All’estero è passata come una class action vera e propria, facendo leva sulla comunanza di terminologia, ma in Italia è stata presentata con più concretezza per quel che rappresenta. L’ADUC, infatti, ha avviato una iniziativa collettiva contro Microsoft, proseguendo così una battaglia intrapresa da tempo, così annunciata dal sito ufficiale: «I tribunali non sono ancora attrezzati per accogliere le domande di azione giudiziaria collettiva, perchè la legge prevede un’organizzazione interna per ora inesistente. In attesa che il deposito delle richieste sia reale e non solo mediatico, è già da alcuni mesi che abbiamo lanciato una campagna di adesioni per il rimborso del sistema operativo Windows (OEM) preinstallato nella quasi totalità dei computer che si acquistano. Rimborso che alcuni produttori già consentono ma con enormi difficoltà e importi ridicoli».
«Ad oggi sono centinaia le segnalazioni di utenti sulla impossibilità di ottenere questo rimborso. Sono diverse le cause individuali avviate e quella “pilota”, promossa da noi presso il giudice di pace di Firenze, è stata vinta. Ma l’adire cause individuali non può che riguardare un numero limitato di utenti, quelli più tenaci e convinti disposti anche a sobbarcarsi il peso di una causa giudiziaria. Per cui, visto l’alto numero di utenti coinvolti e l’importanza della questione in ambito di libertà di mercato, abbiamo deciso di prepararci per agire con un’azione giudiziaria collettiva». L’ADUC, però, prosegue la propria analisi precisando la natura specifica dell’azione intrapresa: «Con la finanziaria 2008 è stata introdotta una nuova azione giudiziaria collettiva, chiamata a nostro avviso impropriamente “class action”, perchè delle class action ha decisamente poco. La normativa non è mai entrata in vigore nella formulazione originaria; solo la successiva modifica della norma che ne conteneva la disciplina […] ha disposto l’entrata in vigore dal 1 gennaio 2010 (con la legge n. 99 del 2009). La nuova formulazione dell’articolo la chiama “azione di classe”: un consumatore inizia questa azione giudiziaria chiedendo al giudice la tutela di “diritti individuali omogenei dei consumatori e degli utenti” contro l’impresa che li ha violati tramite l’accertamento della responsabilità e per la condanna al risarcimento del danno e alle restituzioni».

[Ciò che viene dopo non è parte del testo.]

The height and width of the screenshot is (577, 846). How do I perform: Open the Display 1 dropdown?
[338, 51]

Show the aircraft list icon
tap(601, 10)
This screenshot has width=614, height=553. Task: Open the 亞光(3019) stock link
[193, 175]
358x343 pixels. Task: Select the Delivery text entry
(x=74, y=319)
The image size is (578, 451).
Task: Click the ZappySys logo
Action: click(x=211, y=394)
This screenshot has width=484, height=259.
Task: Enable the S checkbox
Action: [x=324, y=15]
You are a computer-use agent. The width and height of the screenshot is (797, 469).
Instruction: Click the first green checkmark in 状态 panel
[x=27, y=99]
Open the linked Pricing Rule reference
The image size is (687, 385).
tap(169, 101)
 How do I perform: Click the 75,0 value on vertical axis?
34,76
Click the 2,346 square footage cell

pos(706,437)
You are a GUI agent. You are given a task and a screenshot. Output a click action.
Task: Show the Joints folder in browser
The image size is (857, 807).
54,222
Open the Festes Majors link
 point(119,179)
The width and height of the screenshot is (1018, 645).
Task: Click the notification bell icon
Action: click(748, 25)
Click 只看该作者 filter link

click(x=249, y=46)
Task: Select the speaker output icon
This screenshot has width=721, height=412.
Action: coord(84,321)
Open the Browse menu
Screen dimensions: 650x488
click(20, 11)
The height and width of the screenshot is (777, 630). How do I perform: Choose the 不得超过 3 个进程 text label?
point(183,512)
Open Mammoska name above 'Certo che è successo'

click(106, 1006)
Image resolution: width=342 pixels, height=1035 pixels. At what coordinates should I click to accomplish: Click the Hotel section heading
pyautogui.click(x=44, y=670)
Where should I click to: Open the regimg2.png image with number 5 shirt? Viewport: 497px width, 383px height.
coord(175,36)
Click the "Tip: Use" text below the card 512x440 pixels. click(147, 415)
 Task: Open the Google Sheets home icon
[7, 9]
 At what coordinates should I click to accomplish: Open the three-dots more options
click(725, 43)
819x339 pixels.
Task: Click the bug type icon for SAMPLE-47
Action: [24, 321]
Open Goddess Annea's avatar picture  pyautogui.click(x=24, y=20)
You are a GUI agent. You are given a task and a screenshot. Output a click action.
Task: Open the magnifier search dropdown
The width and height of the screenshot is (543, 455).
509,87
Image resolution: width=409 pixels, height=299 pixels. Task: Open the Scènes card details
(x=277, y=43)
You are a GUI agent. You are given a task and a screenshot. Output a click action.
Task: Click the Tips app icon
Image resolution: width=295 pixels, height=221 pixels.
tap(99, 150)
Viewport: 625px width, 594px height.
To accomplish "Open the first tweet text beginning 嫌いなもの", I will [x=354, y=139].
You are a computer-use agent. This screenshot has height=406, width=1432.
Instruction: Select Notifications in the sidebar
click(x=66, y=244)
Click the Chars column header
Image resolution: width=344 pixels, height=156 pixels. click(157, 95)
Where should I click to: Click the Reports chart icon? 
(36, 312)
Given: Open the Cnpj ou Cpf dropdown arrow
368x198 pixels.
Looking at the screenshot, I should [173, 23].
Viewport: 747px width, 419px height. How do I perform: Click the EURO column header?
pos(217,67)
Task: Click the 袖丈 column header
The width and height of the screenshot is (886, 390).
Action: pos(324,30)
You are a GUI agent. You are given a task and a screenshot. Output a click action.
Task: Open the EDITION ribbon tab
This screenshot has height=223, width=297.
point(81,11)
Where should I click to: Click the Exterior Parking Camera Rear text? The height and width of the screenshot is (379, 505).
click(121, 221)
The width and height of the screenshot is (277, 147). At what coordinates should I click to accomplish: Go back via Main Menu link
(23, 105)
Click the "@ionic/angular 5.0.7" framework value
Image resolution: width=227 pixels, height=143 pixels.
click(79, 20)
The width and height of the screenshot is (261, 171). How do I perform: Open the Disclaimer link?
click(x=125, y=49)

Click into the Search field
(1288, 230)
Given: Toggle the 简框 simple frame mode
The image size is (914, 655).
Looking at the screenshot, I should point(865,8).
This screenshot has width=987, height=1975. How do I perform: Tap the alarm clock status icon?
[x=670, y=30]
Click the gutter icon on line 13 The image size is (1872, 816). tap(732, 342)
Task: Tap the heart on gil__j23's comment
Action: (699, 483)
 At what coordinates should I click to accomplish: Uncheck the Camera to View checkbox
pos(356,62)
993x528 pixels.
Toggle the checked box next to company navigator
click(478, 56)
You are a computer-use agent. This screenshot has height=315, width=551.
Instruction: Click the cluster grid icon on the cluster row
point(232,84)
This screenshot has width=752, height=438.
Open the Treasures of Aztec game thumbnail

Chi può partecipare: «La class action che prepariamo, come stabilisce la legge, è rivolta esclusivamente ad acquirenti privati (ovvero che non abbiano fatto l’acquisto tramite partita Iva) di computer con sistemi operativi preinstallati e che non abbiano accettato la licenza d’uso del software né l’abbiano mai utilizzato». L’adesione è possibile utilizzando le istruzioni contenute nell’apposita pagina online messa a disposizione dall’associazione. Le regole che dettano le direttive per le class action in Italia impongono una sola iniziativa per ogni singolo problema. Per questo motivo ogni utente interessato a partecipare dovrà salire sul carro in corsa poiché un secondo appello non sarà accettato a livello legale. Nessuna ulteriore class action contro il sistema operativo preinstallato, quindi: o ci si accoda all’iniziativa ADUC, o il rimborso non sarà più possibile per via legale.
La class action ha dunque inizio. O almeno in linea teorica. Un passo ancora, infatti, separa l’intenzione dalla fattibilità: «Una volta proposta l’azione, il tribunale effettua un primo vaglio di ammissibilità. Solo se la richiesta avanzata supererà questo vaglio l’azione di classe sarà valutata nel merito».